[CHALLENGE] Turn the entries that begin at the line containing "Select the 株式会社泉屋 Japanese company name" and end after the line containing "Action: point(1730,456)" into a two-column CSV with the headers instruction and answer. Give each entry its own row, put each field in quotation marks, and replace any line breaks with spaces.

(Entries for locating words and elements)
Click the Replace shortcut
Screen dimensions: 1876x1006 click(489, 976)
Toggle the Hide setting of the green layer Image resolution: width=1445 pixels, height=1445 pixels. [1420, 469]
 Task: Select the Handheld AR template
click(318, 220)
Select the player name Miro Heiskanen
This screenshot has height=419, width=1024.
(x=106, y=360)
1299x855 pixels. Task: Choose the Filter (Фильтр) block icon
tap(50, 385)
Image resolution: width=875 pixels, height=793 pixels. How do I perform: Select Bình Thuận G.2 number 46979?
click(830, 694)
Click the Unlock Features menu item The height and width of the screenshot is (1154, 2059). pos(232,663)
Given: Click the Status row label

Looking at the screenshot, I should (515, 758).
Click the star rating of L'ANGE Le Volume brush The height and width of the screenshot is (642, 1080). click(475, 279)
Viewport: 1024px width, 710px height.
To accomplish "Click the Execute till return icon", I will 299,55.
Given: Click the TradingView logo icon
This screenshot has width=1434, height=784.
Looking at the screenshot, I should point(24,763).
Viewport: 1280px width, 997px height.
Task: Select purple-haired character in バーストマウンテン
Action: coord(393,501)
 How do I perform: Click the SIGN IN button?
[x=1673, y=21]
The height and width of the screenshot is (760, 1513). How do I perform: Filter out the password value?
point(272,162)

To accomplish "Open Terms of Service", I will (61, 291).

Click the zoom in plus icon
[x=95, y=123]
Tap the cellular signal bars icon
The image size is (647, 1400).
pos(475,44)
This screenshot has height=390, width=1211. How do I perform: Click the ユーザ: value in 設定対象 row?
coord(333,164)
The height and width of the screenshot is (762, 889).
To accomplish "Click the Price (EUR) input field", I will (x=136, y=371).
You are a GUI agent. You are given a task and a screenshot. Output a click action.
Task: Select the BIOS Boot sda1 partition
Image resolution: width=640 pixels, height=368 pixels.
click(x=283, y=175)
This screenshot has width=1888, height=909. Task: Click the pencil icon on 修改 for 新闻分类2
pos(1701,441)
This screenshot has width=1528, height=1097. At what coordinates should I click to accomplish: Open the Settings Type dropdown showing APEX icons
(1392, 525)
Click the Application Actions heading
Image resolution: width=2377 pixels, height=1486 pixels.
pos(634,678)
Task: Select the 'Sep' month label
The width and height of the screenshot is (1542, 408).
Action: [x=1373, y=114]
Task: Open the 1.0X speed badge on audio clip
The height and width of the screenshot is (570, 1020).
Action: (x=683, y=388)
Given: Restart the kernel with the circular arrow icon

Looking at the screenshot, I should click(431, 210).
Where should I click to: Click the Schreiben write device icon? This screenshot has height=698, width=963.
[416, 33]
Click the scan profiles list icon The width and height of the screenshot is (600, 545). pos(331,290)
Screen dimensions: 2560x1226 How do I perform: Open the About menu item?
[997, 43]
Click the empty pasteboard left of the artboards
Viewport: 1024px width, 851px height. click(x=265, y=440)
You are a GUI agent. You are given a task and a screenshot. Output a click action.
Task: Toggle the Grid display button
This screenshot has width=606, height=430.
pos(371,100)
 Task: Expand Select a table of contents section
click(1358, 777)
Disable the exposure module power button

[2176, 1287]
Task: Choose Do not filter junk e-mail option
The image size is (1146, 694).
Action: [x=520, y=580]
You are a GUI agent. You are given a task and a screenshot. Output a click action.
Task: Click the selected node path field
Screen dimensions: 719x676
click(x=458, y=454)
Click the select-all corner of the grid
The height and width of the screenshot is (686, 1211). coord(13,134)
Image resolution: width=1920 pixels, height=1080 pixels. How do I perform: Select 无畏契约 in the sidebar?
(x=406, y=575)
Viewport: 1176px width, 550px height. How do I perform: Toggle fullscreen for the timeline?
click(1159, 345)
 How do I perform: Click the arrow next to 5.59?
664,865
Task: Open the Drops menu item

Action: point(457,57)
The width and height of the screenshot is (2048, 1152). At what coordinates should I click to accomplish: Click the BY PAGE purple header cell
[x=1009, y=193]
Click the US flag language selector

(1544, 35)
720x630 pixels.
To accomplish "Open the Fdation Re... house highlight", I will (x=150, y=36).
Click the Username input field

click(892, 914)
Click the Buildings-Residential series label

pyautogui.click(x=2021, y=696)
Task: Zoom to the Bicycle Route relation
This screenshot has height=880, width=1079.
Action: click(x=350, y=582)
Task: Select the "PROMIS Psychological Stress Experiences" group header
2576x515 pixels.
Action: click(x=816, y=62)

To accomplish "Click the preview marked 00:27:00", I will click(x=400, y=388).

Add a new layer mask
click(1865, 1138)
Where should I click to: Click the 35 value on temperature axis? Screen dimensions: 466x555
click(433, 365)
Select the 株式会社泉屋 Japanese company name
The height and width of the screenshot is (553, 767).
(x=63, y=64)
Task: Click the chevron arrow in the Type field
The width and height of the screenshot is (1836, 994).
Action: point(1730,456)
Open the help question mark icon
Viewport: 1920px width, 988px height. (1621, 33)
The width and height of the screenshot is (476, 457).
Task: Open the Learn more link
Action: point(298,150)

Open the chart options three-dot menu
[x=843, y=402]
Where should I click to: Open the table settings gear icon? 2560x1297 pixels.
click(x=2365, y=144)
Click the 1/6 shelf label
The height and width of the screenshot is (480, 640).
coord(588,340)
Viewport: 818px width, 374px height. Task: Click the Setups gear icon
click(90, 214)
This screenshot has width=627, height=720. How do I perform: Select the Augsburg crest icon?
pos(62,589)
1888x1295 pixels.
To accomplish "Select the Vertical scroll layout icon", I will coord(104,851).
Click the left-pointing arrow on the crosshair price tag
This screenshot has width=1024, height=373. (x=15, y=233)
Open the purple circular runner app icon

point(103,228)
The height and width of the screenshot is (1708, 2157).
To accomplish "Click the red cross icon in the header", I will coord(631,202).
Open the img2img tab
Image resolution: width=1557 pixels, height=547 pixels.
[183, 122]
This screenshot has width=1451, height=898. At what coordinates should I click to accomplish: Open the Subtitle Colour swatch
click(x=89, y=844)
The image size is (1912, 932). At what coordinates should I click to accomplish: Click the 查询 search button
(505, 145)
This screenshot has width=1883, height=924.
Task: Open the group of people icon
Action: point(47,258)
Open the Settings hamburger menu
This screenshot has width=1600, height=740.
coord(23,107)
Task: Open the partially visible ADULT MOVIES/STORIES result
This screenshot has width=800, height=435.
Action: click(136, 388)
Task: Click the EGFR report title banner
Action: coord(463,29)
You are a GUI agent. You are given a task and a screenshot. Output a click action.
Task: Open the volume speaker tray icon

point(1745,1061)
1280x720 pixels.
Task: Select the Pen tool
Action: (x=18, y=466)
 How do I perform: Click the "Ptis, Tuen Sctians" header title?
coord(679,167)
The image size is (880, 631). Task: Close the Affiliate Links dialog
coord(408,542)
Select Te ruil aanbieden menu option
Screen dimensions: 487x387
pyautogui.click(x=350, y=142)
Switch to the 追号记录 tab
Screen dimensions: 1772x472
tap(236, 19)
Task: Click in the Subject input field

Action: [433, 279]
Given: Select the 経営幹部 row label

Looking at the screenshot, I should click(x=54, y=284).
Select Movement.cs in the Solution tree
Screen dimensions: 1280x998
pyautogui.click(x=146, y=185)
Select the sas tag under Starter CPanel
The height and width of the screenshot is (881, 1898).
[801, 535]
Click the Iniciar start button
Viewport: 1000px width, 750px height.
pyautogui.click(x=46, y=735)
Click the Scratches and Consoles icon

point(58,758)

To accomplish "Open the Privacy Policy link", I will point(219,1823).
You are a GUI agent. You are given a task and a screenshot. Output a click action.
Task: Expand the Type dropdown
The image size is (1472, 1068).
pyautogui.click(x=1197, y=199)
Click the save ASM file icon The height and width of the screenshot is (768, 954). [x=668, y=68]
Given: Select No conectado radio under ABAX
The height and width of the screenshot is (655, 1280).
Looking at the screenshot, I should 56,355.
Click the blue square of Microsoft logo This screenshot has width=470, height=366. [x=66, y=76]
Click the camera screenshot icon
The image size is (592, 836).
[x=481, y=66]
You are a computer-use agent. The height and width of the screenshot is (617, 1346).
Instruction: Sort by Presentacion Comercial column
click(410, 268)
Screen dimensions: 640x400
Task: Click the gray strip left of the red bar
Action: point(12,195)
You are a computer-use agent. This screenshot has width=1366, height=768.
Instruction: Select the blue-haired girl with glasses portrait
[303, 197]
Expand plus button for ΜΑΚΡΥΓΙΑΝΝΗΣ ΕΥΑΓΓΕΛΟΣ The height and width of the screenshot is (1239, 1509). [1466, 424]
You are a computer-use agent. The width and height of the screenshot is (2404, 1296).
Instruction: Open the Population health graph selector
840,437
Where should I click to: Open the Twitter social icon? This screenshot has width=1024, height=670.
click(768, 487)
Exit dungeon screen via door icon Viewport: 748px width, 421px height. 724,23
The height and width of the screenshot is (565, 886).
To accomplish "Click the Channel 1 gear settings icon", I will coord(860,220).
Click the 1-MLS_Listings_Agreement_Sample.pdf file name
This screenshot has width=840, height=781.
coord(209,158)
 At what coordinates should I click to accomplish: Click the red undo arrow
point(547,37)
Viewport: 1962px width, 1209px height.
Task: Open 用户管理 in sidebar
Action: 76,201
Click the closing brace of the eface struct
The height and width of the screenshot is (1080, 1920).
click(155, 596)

[TASK ANSWER]
instruction,answer
"Select the 株式会社泉屋 Japanese company name The height and width of the screenshot is (553, 767).","(x=63, y=64)"
"Task: Click the chevron arrow in the Type field The width and height of the screenshot is (1836, 994).","Action: point(1730,456)"